For those who might be confused by Soros' analysis there, Bill Miller, manager of the Legg Mason Value Trust explains: "Bear had been very aggressive in seizing the capital of Askin Capital in 1994 and precipitating its failure. In 1998 it opted out of rescuing Long Term Capital Management. That's the kind of thing where, if you're Merrill, Citigroup or the Fed, you remember." Miller also bought shares in Bear, for the same reasons Soros did.
The trading diary ends with Soros losing money. While he wishes he could have reached a more triumphant ending, he notes that the result "may be more appropriate for the purposes of the book."
Indeed, it is. While Soros is investing actively again, he's really using the market as a laboratory where he can test his philosophical ideas, especially the notion of reflexivity--that no market participant can ever have perfect knowledge because their beliefs, and the beliefs of others, effect and distort the markets. Because investors tend to herd--they buy things that are going up and sell things that are going down--markets are constantly beset by bubbles. Irrationality reigns supreme.
Soros was once a student of the philosopher Karl Popper, who spent most of his time studying science. Popper came to the conclusion that all scientific statements must be falsifiable and that no scientific theory is ever absolutely true. They are just able to withstand people's attempts to prove them wrong. So long as a theory isn't falsified, it's as good as true. But we're 100% certain about nothing.
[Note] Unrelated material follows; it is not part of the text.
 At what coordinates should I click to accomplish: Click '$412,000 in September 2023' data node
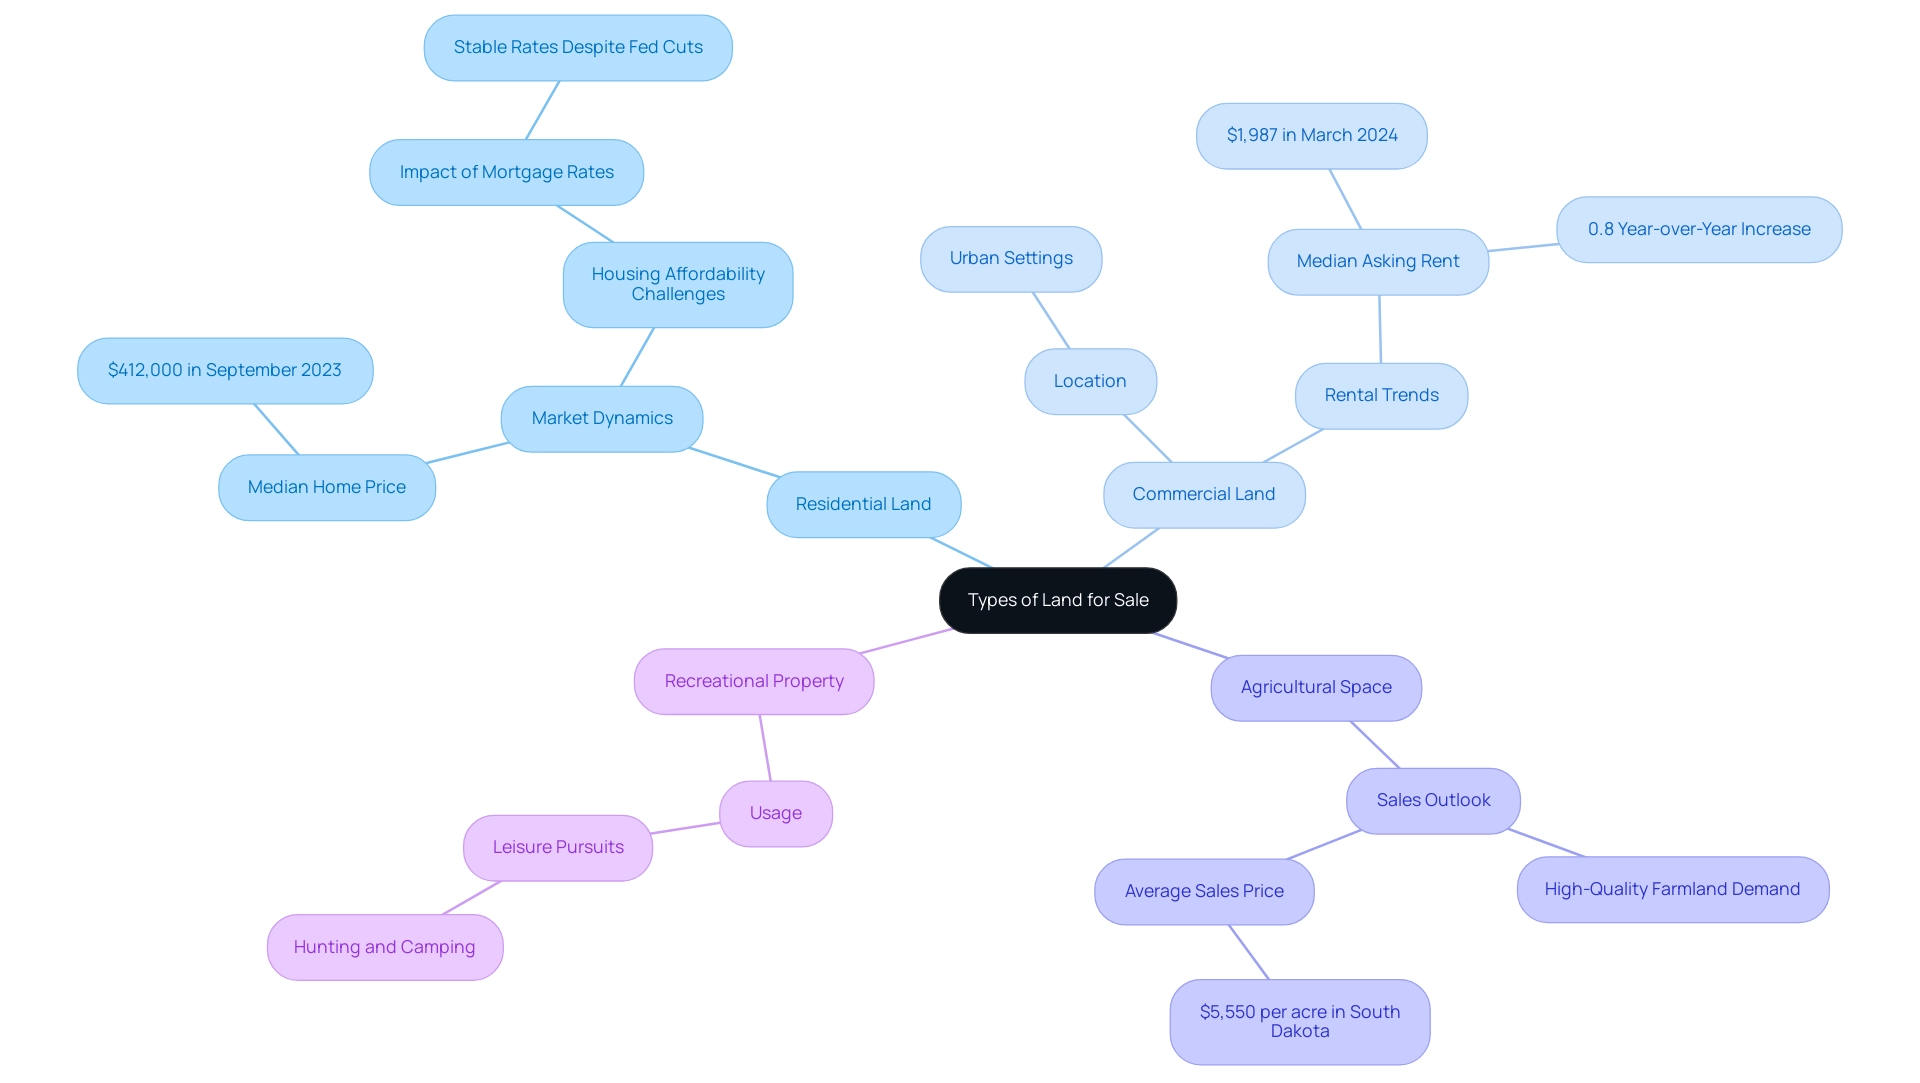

The turmoils we see in the markets reflect the turmoils of human thought. The implications of this go far beyond investing. It means that market fundamentalism, the idea that markets are always self-correcting and don't need regulation, is just wrong. Markets are flawed because they reflect human delusions of certainty. Banks make money by issuing loans. If they want to make more money, they need to issue more loans. Absent regulation to stop them, the banks will issue new loans in new ways. They rationalize the risk away by building models based on past experience. The risk models say that the loans are safe. The flaw? All of these new loans fuel an unprecedented housing bubble that the risk models, which are backward looking, can't account for. All of these new loans also create new levels of debt, also unprecedented in history. So the risk models, once again, miss them.
It's time, says Soros, to bring back some of the regulations that were put in place after the Great Depression and then eroded in the decades that followed. Leverage and credit creation, he says, need to be reigned in. Regulators need to start looking to control asset bubbles as they manage the economy for the more usual goals of full employment and price stability.
Soros sees a new economy, indeed a new world order emerging. If the U.S. leaves its fate to the whims of flawed markets, it will lose much of its worldwide influence. Without the dollar as the reserve currency of first choice, the U.S. really has nothing but military supremacy in order to defend its position in the world, and even that, says Soros, has been undermined by the debacle in Iraq.
Soros' message for citizens, investors, politicians and regulators is to approach this new economy and new political order with humility. Be flexible and never dogmatic. Strive to find truth while realizing it's unattainable. It's false certainty that trips us up, in both investing and life.